El turismo de naturaleza ha experimentado una transformación profunda en los últimos años, dividiendo a los viajeros en dos corrientes principales: los puristas del camping tradicional y los entusiastas del glamping. Aunque ambos comparten el escenario del aire libre, las experiencias son diametralmente opuestas. El camping se mantiene fiel a la autosuficiencia; requiere que el viajero cargue con su equipo, monte su propia tienda y se adapte a servicios básicos. Es la opción predilecta para quienes buscan desconexión total y una conexión genuina con el entorno a un bajo costo.
Por otro lado, el glamping —término nacido de la unión de “glamour” y “camping”— ha ganado terreno como una tendencia de lujo sostenible.

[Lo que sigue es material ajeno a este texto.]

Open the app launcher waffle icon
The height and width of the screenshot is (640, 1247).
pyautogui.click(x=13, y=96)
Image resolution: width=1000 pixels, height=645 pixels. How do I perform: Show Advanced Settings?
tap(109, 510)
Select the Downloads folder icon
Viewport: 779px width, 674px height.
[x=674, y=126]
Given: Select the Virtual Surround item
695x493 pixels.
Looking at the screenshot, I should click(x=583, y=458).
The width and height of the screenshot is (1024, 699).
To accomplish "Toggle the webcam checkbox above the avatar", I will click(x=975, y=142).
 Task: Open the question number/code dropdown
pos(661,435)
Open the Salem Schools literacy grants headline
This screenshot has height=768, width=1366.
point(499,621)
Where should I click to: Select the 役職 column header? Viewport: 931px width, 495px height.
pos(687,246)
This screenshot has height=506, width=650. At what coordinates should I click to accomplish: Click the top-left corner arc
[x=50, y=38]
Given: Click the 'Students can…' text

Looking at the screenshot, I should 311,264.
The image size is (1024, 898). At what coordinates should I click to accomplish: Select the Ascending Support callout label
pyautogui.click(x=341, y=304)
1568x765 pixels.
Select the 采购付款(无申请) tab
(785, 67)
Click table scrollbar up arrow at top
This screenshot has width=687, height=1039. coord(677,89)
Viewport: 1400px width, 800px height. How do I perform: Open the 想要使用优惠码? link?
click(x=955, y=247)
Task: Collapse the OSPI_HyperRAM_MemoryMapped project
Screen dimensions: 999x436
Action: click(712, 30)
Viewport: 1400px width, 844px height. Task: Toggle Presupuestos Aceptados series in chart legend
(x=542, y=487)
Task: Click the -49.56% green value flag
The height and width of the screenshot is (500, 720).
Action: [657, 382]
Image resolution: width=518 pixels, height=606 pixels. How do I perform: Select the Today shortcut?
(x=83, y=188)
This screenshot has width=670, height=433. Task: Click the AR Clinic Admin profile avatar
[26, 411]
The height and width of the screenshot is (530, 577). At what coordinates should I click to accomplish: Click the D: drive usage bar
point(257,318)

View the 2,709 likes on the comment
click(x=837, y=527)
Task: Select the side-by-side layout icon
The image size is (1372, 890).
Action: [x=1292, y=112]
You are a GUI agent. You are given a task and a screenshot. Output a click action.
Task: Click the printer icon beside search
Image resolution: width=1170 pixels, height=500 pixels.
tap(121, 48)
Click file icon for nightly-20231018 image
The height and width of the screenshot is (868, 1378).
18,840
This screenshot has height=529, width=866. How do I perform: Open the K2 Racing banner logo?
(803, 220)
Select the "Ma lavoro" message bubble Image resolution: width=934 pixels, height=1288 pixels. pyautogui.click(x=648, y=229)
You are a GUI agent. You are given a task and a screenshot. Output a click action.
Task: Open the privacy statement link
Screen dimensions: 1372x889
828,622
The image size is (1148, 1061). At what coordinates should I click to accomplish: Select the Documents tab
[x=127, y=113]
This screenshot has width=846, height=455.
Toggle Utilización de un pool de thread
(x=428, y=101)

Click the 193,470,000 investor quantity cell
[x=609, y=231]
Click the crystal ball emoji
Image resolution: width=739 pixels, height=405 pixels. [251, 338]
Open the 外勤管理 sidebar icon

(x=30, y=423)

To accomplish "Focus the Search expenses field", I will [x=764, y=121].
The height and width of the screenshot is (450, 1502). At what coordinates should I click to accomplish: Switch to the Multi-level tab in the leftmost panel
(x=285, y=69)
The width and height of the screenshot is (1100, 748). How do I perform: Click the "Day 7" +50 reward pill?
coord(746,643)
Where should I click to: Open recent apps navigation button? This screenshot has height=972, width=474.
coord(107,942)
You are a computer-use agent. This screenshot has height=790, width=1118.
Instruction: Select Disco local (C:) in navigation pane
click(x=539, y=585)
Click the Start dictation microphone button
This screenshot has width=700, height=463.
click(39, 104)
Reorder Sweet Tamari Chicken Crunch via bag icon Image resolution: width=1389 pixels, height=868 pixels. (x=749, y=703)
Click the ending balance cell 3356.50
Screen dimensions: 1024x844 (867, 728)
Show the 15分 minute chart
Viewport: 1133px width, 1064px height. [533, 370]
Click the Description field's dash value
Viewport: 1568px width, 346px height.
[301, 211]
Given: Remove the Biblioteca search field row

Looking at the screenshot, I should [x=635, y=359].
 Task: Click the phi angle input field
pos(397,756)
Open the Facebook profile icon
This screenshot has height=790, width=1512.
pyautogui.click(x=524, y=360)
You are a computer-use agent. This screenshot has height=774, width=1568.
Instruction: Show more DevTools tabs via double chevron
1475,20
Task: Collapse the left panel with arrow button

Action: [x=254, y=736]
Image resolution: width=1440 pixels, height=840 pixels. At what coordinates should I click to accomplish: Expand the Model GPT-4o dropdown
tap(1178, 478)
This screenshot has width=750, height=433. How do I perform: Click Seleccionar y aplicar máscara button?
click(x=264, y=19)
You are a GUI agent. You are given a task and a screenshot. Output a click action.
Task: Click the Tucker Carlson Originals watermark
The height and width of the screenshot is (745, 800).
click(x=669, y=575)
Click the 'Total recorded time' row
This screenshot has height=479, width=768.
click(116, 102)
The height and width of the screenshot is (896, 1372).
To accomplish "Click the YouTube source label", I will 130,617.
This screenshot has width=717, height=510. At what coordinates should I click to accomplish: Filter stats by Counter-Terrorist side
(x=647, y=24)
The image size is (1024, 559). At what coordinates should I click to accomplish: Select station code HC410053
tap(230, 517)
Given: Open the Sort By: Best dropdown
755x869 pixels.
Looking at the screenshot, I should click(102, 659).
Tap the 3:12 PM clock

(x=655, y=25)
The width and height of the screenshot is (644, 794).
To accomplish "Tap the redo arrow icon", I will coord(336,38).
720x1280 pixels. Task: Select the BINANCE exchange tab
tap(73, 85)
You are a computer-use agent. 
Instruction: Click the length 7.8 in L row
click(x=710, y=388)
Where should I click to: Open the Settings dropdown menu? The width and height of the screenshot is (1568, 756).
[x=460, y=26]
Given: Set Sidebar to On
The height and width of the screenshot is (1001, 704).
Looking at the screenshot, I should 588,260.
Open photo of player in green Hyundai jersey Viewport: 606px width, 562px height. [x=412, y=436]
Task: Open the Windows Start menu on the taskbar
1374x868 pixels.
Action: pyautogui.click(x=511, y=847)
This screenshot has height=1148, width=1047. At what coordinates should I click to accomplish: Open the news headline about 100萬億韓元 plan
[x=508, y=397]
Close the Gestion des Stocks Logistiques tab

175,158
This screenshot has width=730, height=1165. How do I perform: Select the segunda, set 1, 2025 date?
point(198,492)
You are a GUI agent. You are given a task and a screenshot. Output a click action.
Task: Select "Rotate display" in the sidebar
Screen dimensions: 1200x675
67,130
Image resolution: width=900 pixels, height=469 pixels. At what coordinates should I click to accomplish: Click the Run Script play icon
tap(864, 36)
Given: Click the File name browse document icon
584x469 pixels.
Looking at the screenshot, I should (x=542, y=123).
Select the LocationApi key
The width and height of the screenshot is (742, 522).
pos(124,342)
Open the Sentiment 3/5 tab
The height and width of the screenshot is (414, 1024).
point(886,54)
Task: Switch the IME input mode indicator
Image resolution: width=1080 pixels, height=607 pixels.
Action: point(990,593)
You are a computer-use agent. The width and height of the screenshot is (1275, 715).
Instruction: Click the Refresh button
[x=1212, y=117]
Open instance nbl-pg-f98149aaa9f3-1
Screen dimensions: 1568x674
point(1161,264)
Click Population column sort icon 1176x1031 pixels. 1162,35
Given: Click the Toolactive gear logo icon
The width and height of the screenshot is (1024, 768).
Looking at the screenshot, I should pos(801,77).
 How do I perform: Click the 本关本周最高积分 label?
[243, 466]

Según datos del mercado en 2026, esta modalidad atrae a quienes desean dormir bajo las estrellas sin renunciar a una cama de hotel, electricidad, baño privado y, en ocasiones, climatización. Estructuras como domos geodésicos, yurtas y casas en los árboles ofrecen una estética cuidada y servicios de alta gama que eliminan la logística pesada de la acampada clásica.
La elección depende de la filosofía de viaje. Si valoras el esfuerzo personal y el minimalismo, el camping es tu aliado. Si prefieres la exclusividad y el diseño sin complicaciones logísticas, el glamping es tu destino ideal.